Но покуда Грустилов колебался, убогие люди решились действовать самостоятельно. Они ворвались в квартиру учителя каллиграфии Линкина, произвели в ней обыск и нашли книгу: "Средства для истребления блох, клопов и других насекомых". С торжеством вытолкали они Линкина на улицу и, потрясая воздух радостными восклицаниями, повели его на градоначальнический двор. Грустилов сначала растерялся и, рассмотрев книгу, начал было объяснять, что она ничего не заключает в себе ни против религии, ни против нравственности, ни даже против общественного спокойствия. Но нищие ничего уже не слушали.
– Плохо ты, верно, читал! – дерзко кричали они градоначальнику и подняли такой гвалт, что Грустилов испугался и рассудил, что благоразумие повелевает уступить требованиям общественного мнения.
– Сам ли ты зловредную оную книгу сочинил? а ежели не сам, то кто тот заведомый вор и сущий разбойник, который таковое злодейство учинил? и как ты с тем вором знакомство свел? и от него ли ту книжицу получил? и ежели от него, то зачем, кому следует, о том не объявил, но, забыв совесть, распутству его потакал и подражал? – так начал Грустилов свой допрос Линкину.

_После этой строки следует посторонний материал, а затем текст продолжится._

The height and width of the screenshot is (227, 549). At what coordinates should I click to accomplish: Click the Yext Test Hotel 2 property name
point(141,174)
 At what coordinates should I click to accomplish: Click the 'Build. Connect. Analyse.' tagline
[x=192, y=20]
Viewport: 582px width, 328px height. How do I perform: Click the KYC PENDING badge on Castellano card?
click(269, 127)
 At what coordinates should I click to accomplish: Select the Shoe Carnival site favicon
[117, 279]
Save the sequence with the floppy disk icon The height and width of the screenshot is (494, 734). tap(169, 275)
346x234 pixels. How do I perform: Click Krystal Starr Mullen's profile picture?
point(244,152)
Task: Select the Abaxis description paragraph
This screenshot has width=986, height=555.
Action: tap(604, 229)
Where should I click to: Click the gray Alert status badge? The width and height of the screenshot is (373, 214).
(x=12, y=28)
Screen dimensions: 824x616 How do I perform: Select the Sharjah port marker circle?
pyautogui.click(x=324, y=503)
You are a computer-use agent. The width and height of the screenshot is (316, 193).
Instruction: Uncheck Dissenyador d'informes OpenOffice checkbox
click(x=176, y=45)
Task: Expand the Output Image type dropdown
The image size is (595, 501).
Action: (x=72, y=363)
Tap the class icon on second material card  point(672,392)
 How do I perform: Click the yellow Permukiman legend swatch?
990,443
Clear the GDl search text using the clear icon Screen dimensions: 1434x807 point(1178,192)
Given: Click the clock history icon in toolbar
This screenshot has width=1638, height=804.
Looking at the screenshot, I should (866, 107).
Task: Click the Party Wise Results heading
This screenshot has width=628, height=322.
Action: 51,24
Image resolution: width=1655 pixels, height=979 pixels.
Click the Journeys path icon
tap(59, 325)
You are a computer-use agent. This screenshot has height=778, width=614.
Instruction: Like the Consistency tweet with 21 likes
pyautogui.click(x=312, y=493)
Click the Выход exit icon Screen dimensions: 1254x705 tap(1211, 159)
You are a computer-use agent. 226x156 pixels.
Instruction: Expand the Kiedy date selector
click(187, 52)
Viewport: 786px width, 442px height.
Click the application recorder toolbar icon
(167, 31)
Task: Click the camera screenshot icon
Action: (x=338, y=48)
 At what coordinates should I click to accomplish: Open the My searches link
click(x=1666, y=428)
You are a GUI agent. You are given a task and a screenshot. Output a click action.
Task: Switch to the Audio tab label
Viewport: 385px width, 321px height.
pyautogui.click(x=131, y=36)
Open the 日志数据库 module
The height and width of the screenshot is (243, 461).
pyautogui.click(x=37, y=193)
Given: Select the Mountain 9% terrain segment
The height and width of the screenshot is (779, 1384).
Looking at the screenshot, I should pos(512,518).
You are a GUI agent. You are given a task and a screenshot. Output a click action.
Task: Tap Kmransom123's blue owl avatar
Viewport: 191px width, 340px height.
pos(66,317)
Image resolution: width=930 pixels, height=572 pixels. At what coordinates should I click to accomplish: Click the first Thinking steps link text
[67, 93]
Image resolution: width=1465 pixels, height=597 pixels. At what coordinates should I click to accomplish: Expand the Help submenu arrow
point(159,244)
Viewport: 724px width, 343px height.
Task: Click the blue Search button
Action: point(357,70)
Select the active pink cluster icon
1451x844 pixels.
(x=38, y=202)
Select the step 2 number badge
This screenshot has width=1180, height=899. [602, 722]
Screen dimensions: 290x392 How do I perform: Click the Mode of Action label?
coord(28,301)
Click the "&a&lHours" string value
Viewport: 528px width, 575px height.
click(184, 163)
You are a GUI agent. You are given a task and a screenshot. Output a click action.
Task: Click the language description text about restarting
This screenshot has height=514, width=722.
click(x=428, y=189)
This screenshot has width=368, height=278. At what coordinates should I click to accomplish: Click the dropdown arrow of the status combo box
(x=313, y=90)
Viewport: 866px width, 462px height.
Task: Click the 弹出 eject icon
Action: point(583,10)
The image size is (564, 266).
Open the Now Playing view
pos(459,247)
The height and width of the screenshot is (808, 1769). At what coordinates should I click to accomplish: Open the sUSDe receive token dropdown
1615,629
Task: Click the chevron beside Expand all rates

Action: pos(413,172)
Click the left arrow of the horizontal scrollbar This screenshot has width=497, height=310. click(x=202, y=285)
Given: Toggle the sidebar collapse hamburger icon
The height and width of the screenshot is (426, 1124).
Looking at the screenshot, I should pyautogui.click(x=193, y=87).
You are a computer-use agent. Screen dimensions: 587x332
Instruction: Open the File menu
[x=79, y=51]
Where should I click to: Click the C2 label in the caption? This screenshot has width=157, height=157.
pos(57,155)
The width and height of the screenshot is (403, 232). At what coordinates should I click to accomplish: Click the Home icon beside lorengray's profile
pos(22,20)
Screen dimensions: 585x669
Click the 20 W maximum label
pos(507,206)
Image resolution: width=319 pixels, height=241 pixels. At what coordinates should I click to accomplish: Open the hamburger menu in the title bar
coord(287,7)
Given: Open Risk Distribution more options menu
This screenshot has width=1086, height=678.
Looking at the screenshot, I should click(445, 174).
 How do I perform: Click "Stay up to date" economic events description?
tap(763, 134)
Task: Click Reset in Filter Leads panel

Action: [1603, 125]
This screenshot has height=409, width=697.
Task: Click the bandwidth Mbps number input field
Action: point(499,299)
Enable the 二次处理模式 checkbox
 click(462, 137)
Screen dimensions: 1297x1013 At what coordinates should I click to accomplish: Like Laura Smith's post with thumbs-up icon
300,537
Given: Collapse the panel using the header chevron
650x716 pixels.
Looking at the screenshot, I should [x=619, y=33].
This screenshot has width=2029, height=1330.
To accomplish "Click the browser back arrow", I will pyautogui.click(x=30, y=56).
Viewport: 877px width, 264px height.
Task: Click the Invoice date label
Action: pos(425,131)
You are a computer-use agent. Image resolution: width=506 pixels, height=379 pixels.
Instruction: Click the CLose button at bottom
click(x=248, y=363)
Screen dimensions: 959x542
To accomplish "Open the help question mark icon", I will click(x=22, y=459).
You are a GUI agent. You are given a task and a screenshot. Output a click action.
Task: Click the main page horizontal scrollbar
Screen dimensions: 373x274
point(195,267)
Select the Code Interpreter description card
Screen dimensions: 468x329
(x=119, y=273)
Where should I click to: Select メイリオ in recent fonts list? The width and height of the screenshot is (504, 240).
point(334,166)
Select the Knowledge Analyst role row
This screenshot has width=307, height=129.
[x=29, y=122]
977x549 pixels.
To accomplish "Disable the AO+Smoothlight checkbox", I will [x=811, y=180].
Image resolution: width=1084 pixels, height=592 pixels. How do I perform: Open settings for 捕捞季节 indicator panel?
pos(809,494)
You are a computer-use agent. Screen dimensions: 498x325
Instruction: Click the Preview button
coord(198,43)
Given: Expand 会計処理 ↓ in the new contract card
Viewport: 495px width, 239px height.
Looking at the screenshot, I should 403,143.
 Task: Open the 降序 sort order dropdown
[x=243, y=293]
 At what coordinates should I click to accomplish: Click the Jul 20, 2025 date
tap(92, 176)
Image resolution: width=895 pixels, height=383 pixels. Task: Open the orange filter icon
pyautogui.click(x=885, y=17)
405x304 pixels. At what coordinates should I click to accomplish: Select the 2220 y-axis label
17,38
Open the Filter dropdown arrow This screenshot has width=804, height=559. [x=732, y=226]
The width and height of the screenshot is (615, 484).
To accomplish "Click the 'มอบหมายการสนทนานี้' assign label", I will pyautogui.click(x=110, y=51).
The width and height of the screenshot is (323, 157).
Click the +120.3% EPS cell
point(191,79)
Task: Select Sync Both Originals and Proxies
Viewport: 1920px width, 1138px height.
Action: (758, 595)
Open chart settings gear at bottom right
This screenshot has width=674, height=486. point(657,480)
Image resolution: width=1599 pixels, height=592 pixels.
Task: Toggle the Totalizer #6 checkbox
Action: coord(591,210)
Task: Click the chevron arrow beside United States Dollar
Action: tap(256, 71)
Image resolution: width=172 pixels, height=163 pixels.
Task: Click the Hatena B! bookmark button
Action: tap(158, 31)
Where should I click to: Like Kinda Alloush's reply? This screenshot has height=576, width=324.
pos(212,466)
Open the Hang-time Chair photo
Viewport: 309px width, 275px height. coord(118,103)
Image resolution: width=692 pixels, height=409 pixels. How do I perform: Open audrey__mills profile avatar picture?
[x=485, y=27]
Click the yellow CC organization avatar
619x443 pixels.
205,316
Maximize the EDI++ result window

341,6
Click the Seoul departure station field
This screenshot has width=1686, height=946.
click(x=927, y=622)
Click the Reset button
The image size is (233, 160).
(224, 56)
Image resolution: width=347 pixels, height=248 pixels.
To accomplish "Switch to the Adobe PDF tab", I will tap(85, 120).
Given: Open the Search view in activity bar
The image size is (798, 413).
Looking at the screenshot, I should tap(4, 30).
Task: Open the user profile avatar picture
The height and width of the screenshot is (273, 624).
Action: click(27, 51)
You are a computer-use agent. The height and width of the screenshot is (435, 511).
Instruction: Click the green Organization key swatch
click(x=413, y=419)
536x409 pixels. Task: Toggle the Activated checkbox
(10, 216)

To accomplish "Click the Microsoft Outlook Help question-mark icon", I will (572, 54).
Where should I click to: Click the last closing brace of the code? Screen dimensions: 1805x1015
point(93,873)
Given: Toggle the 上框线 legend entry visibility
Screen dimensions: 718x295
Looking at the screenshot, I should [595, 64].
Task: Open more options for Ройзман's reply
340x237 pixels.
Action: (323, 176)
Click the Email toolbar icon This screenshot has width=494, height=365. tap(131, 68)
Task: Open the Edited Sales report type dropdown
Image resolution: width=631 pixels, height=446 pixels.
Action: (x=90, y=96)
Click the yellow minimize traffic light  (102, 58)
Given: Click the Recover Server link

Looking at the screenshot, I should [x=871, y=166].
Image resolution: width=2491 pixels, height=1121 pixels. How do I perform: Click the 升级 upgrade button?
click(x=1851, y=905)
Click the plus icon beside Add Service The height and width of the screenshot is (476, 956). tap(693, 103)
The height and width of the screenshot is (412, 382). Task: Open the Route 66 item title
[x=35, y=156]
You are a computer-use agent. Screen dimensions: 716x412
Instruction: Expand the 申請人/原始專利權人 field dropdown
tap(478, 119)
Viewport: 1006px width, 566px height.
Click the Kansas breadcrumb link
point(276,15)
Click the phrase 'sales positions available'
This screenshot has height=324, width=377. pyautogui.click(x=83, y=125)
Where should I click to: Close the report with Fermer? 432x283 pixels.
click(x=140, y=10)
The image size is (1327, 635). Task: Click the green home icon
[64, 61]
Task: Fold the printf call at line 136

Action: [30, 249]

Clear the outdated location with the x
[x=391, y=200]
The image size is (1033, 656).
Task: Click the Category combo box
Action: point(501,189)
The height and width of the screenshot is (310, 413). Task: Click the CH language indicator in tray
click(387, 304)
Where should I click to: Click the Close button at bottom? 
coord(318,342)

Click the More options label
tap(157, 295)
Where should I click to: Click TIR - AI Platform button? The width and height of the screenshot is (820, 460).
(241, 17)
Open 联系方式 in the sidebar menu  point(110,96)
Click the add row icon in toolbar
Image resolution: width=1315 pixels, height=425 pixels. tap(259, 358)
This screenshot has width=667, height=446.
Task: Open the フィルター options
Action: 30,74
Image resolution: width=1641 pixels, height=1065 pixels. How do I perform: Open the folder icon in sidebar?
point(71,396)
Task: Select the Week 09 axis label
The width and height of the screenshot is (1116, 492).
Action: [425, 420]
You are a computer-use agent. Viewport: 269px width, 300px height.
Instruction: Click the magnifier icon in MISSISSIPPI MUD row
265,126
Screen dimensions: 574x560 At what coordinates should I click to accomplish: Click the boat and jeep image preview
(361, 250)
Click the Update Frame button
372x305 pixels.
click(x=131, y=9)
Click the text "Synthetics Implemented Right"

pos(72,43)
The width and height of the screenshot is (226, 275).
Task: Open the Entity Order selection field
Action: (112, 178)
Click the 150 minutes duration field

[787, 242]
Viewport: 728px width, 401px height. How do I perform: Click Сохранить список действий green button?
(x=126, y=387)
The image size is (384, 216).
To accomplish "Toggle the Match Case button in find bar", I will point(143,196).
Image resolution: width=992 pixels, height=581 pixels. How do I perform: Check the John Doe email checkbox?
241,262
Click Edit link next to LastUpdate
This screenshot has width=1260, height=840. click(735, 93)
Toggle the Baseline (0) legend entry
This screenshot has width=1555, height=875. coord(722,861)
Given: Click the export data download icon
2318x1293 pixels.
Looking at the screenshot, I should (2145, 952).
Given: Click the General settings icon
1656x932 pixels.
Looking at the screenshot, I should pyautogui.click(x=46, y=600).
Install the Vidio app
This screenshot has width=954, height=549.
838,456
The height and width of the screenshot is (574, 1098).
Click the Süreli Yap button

– Ни сам я тоя книжицы не сочинял, ни сочинителя оной в глаза не видывал, а напечатана она в столичном городе Москве в университетской типографии, иждивением книгопродавцев Манухиных! – твердо отвечал Линкин.
Толпе этот ответ не понравился, да и вообще она ожидала не того. Ей казалось, что Грустилов, как только приведут к нему Линкина, разорвет его пополам – и дело с концом. А он вместо того разговаривает! Поэтому, едва градоначальник разинул рот, чтоб предложить второй вопросный пункт, как толпа загудела:
– Что ты с ним балы-то точишь! он в бога не верит!
Тогда Грустилов в ужасе разодрал на себе вицмундир.
– Точно ли ты в бога не веришь? – подскочил он к Линкину и, по важности обвинения, не выждав ответа, слегка ударил его, в виде задатка, по щеке.
– Никому я о сем не объявлял, – уклонился Линкин от прямого ответа.
– Свидетели есть! свидетели! – гремела толпа.
Выступили вперед два свидетеля: отставной солдат Карапузов да слепенькая нищенка Маремьянушка. "И было тем свидетелям дано за ложное показание по пятаку серебром", – говорит летописец, который в этом случае явно становится на сторону угнетенного Линкина.